When microbiologists speak about levels of bacteria in food or water or soil we do not refer to X number of bacteria per gram: we use colony forming units (CFUs). The CFU has been used since the very start of analytical microbiology, and when you learn of how the vast majority of quantitative assays are carried out by microbiologists as well as the nature of microbial growth you will understand just how rational it is to use CFUs. From the late nineteenth century, when agar-based solid media began to be used for growing bugs, and with the Petri dish becoming established as the format of choice for holding the media, microbiologists have observed that bacteria tend to form colonies on such nutritive solid surfaces.

A colony is simply the visible glob made up of billions of bacteria and which arises from the rapid, ceaseless exponential growth of a single founding cell (or cluster of cells — more anon). If you put any* live microbial cell on a solid growth medium which contains the correct balance of salts, proteins, energy sources and vitamins and incubate at the bug’s optimal temperature and with the right mix of gases (some bugs don’t like oxygen — the strict anaerobes) you will have a visible colony in a day or two. Now, some bugs are incredibly fussy, and it has taken the best part of a century to work out what media suit their growth (species of Mycobacterium are notoriously hard to grow), but for the majority of the bugs of interest to your average food microbiologist there are media which will have your lads forming colonies in double quick time.

The discovery of colonial growth was a huge step forward for microbiology. Prior to this, the only way to count bugs was by eye. “But they’re microscopic!” I hear you say. Indeed and they are! Prior to the days of the Petri dish, you put your sample on a special gridded slide, stained the bugs as best you could, hunkered down over your microscope and got counting until your eyeball dried up! Not pleasant work. And not very accurate. We humans are subjective and tend to make mistakes. Was that a rod or a coccus or just a salt crystal? It is far, far easier to take a sample, say a swab from the surface of a meat counter, get the bacteria into suspension in water or a solution such as Ringer’s which has salts that will help keep the bugs alive, and put that suspension to grow on a dish. You come back the next day and count the colonies and you know how many bugs were in the sample. Simple, isn’t it?

Yes, but it comes with a proviso. While bacteria are single-celled organisms, not all bacteria exist as single cells. Some bugs grow in chains, others in clusters (Staphylococcus aureus is characterised by “bunch of grape” clusters under microscopic examination), and others exist as pairs or triplets. And then there are biofilms: huge, sometimes macroscopic amalgamations of bacteria trapped in their extracellular secretions. So, when you get your sample of suspended bacteria and plate it out on a Petri dish you are generally not dealing of a uniform suspension of single cells. And when these lads land on the surface of the agar and begin to grow it can be anything from one cell to dozens that give rise to your colony. Hence, to be strictly correct, each colony that has grown up is not evidence of the outgrowth of a single cell — it is evidence of the outgrowth of a colony forming unit.

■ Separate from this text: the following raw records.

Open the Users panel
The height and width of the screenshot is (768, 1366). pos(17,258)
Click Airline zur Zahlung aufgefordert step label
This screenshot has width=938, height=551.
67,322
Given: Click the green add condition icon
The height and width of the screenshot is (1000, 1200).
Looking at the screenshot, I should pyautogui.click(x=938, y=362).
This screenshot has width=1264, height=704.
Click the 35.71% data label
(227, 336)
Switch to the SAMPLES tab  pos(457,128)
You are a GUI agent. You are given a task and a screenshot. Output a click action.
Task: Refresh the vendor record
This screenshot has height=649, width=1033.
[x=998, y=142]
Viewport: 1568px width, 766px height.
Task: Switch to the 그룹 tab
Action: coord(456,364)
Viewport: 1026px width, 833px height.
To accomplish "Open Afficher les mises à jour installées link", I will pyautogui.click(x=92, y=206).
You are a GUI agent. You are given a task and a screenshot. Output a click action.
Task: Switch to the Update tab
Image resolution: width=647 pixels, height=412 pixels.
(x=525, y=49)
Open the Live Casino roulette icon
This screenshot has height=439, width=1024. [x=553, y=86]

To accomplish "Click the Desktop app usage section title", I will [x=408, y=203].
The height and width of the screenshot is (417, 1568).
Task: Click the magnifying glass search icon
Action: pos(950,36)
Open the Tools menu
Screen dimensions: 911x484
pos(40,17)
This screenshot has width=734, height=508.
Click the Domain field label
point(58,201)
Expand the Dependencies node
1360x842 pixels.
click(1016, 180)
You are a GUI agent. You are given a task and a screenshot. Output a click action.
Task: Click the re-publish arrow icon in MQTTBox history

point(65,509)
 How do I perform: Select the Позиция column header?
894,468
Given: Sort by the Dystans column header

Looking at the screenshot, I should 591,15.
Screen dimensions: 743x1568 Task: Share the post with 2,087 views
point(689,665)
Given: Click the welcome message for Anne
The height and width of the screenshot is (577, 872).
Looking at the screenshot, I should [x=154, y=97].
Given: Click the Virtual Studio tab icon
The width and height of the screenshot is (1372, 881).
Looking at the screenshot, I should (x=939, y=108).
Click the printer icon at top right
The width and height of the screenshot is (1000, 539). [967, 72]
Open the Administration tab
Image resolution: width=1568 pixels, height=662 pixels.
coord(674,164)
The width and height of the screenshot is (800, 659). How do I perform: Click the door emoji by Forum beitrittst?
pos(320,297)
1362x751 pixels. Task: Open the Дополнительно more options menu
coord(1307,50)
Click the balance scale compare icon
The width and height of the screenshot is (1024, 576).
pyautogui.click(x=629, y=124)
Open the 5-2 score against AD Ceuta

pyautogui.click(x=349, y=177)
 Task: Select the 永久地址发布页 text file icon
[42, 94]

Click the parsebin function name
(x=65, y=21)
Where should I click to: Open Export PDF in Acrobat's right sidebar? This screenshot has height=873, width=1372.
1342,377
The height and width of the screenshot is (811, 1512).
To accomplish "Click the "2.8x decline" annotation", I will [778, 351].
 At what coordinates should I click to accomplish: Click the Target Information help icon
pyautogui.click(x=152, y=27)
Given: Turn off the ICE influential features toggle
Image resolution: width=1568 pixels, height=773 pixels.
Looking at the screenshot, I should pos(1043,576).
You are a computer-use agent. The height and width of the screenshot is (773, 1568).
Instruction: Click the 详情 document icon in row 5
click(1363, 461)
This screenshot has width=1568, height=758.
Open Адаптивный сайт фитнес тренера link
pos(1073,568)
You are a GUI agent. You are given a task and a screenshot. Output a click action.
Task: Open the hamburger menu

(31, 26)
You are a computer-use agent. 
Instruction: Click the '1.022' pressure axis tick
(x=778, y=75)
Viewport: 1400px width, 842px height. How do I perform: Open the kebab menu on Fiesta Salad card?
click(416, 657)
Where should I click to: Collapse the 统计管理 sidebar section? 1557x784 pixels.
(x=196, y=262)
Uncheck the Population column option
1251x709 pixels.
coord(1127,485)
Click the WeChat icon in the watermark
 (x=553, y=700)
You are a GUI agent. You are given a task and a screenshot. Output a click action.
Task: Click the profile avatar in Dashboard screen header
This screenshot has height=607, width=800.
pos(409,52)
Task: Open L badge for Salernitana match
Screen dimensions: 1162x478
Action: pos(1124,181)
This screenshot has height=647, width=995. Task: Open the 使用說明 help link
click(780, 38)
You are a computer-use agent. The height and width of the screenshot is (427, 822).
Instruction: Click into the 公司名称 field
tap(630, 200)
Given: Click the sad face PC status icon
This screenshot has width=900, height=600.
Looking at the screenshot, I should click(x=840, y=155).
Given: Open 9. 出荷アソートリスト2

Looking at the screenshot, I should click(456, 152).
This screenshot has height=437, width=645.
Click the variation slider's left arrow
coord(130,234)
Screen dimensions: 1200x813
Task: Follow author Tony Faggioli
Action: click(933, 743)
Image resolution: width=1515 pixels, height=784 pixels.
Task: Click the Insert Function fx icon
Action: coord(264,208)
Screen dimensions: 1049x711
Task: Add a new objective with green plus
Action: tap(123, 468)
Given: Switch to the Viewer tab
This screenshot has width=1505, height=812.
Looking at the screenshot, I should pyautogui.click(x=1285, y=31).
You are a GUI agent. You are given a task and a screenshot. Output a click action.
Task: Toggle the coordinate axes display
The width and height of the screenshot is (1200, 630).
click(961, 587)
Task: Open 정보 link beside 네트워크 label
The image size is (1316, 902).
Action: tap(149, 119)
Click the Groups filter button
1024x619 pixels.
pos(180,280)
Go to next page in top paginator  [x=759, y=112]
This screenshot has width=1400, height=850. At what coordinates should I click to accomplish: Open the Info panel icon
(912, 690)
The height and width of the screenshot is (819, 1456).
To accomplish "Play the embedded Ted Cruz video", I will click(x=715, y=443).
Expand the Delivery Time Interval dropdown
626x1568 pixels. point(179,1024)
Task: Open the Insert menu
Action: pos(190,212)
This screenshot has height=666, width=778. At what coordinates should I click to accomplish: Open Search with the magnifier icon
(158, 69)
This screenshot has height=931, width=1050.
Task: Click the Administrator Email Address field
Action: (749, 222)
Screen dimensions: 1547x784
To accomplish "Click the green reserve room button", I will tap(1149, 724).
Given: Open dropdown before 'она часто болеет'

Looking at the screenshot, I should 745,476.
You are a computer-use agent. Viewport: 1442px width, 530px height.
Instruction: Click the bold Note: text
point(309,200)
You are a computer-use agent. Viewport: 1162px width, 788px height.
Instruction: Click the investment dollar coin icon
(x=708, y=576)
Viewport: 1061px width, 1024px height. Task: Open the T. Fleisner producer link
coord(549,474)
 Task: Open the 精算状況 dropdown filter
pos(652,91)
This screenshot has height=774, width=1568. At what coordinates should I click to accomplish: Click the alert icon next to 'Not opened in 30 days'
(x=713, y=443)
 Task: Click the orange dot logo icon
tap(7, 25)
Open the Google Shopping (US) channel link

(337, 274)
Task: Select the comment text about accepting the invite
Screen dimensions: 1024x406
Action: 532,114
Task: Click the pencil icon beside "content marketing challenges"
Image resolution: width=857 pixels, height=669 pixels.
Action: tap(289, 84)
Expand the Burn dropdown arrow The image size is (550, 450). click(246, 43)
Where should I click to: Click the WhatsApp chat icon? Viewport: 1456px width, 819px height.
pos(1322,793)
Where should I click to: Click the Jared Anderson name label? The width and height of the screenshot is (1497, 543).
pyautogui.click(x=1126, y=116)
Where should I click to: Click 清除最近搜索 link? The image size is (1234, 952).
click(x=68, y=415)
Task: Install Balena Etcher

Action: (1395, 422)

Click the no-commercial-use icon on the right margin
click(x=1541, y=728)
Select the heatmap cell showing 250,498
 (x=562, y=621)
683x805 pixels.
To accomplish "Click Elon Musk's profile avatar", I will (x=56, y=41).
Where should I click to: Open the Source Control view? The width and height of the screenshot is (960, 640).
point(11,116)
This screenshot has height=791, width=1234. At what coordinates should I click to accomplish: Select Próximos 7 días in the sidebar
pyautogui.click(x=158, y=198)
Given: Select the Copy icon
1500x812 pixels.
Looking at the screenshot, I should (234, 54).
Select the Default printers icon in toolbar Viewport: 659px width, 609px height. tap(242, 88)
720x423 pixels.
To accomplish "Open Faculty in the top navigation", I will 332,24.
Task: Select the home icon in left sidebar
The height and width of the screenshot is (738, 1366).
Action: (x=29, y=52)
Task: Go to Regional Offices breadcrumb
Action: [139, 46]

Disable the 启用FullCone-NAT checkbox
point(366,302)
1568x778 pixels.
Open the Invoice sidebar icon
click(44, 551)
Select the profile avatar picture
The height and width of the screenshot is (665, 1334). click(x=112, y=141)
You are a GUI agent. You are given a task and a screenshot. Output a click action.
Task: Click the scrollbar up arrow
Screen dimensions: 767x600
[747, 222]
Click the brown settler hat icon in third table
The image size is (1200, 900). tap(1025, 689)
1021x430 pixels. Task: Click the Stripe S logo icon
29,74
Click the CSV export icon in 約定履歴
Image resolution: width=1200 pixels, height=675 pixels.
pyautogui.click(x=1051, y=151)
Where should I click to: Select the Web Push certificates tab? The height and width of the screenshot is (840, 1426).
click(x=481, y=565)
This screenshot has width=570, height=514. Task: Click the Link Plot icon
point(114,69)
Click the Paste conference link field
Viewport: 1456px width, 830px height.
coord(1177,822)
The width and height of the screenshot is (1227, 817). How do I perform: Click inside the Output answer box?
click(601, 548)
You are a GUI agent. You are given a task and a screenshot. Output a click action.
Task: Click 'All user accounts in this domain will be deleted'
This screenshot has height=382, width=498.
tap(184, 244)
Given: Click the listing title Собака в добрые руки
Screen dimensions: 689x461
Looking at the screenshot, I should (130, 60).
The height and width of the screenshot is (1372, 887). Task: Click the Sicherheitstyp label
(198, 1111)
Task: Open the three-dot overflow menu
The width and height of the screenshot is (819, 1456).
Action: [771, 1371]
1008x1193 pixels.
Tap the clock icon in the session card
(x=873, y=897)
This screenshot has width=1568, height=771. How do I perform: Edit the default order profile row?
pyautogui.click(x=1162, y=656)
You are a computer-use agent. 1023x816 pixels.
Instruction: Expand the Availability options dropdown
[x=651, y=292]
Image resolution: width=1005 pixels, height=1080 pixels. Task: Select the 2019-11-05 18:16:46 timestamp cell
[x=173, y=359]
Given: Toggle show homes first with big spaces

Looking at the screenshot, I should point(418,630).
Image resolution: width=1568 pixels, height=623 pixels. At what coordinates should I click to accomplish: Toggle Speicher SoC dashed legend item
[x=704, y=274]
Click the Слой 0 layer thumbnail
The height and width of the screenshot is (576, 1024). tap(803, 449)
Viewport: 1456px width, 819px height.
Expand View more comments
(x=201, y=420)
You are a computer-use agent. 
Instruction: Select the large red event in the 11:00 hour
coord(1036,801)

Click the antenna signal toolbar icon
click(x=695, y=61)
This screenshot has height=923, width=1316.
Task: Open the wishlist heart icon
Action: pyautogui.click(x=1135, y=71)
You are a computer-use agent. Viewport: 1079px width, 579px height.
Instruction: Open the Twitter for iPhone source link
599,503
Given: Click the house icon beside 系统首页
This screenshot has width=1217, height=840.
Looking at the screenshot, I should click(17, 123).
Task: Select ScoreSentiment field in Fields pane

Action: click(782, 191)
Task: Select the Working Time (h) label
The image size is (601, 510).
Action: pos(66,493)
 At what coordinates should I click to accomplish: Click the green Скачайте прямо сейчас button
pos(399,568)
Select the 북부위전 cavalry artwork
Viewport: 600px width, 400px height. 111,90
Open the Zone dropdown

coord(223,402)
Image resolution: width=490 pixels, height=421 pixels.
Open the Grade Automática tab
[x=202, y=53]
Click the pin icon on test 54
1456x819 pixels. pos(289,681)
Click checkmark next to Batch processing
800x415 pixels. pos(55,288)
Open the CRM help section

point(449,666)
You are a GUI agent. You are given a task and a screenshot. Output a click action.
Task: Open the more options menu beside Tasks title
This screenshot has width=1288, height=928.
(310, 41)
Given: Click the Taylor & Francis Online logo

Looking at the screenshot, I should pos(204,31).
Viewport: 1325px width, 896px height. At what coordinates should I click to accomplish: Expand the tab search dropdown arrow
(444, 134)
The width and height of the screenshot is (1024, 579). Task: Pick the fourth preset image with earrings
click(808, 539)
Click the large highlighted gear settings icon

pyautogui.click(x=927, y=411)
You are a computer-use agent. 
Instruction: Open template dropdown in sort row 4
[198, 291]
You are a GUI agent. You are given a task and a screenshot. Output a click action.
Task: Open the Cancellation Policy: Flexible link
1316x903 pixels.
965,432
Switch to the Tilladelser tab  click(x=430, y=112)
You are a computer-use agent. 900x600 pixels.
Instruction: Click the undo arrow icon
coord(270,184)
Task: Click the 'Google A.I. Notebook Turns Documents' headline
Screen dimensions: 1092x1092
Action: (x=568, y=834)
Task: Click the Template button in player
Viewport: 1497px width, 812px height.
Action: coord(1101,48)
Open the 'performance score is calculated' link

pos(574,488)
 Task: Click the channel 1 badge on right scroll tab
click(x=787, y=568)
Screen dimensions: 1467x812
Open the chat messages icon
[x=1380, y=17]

And the number that your microbiologist comes up with is an estimate, because they can never know how many bugs make up a colony forming unit.


*Not really any. Molecular studies have shown that perhaps less than 1% of microbial species have been ever grown on artificial media. It is really only the bacteria that are capable of growth on artificial media that us microbiologists know much about. But luckily, it is the ones of interest to us medically, environmentally and biotechnologically that have tended to be amenable to our trying to grow them. The rest of the microbial world are something resembling dark matter: we know they are there, but not very much else.